Answer: $\frac{64}{3}$ Explain
This is a question about definite integrals and using the substitution method (or "u-substitution") to solve them . The solving step is:

First, we've got this integral problem where we need to evaluate $\int_{-2}^{2} \frac{x+6}{\sqrt{(x+2)}} \mathrm{d} x$. They even gave us a super helpful hint: use $u=\sqrt{(x+2)}$!

Here's how I figured it out:

1. **Change everything to 'u':**
* Since $u = \sqrt{x+2}$, we can square both sides to get $u^2 = x+2$.
* Then, we can figure out what $x$ is: $x = u^2 - 2$.
* Next, we need to find out what $dx$ is in terms of $du$. If $u = \sqrt{x+2}$, then $du = \frac{1}{2\sqrt{x+2}} dx$. We know $\sqrt{x+2}$ is just $u$, so $du = \frac{1}{2u} dx$. If we rearrange this, we get $dx = 2u \ du$.
* And don't forget the *limits*! When $x = -2$, $u = \sqrt{-2+2} = \sqrt{0} = 0$. When $x = 2$, $u = \sqrt{2+2} = \sqrt{4} = 2$. So our new limits are from 0 to 2.

2. **Rewrite the integral:**
* Now, let's put all those 'u' pieces into the integral.
* The top part, $x+6$, becomes $(u^2 - 2) + 6$, which simplifies to $u^2 + 4$.
* The bottom part, $\sqrt{x+2}$, is just $u$.
* And $dx$ is $2u \ du$.
* So our integral looks like this: $\int_{0}^{2} \frac{u^2 + 4}{u} (2u \ du)$.

3. **Simplify and integrate:**
* Look at that! The 'u' in the denominator and the '2u' from $dx$ can simplify! We can cancel out the 'u's: $\int_{0}^{2} (u^2 + 4) \cdot 2 \ du$.
* Multiply the 2 inside: $\int_{0}^{2} (2u^2 + 8) \ du$.
* Now, we integrate term by term. The integral of $2u^2$ is $2 \cdot \frac{u^{2+1}}{2+1} = \frac{2u^3}{3}$. The integral of $8$ is $8u$.
* So, our integrated expression is $\left[ \frac{2u^3}{3} + 8u \right]_{0}^{2}$.

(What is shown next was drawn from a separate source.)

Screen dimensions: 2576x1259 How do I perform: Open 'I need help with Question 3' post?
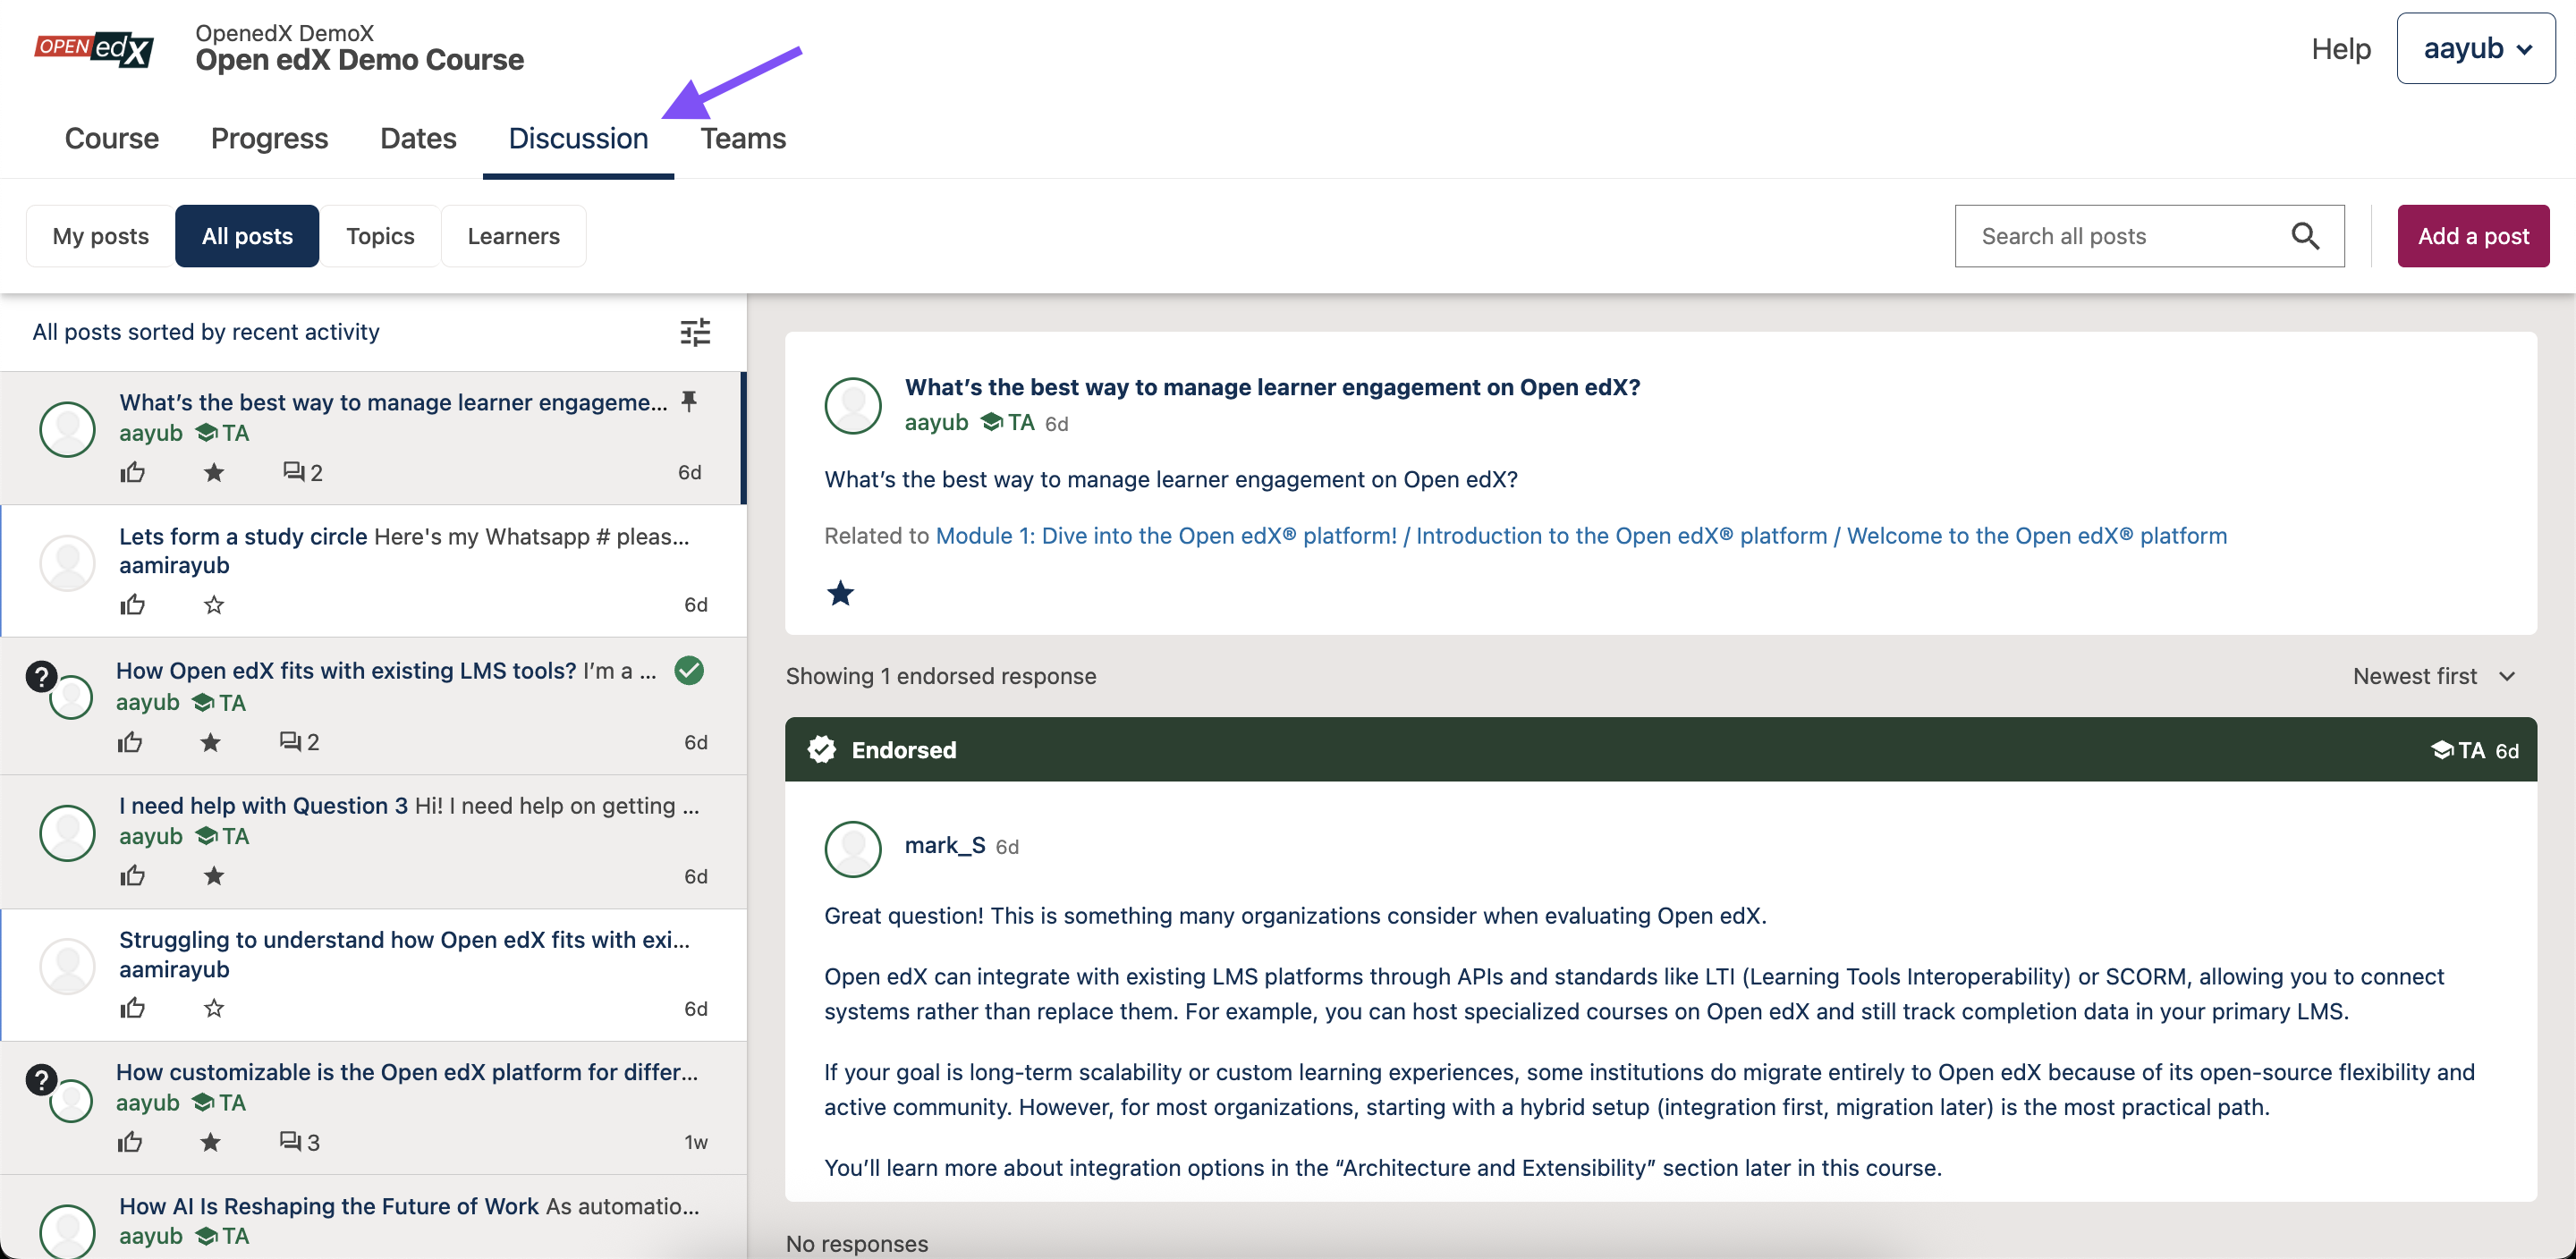point(263,805)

4. **Plug in the limits:**
* Finally, we plug in the top limit (2) and subtract what we get when we plug in the bottom limit (0).
* For $u=2$: $\frac{2(2)^3}{3} + 8(2) = \frac{2 \cdot 8}{3} + 16 = \frac{16}{3} + 16$.
* For $u=0$: $\frac{2(0)^3}{3} + 8(0) = 0 + 0 = 0$.
* So, we have $(\frac{16}{3} + 16) - 0$.
* To add $\frac{16}{3} + 16$, we can think of $16$ as $\frac{16 \times 3}{3} = \frac{48}{3}$.
* Then, $\frac{16}{3} + \frac{48}{3} = \frac{16+48}{3} = \frac{64}{3}$.

And that's our answer! It was like a puzzle, and putting all the pieces together made it work out!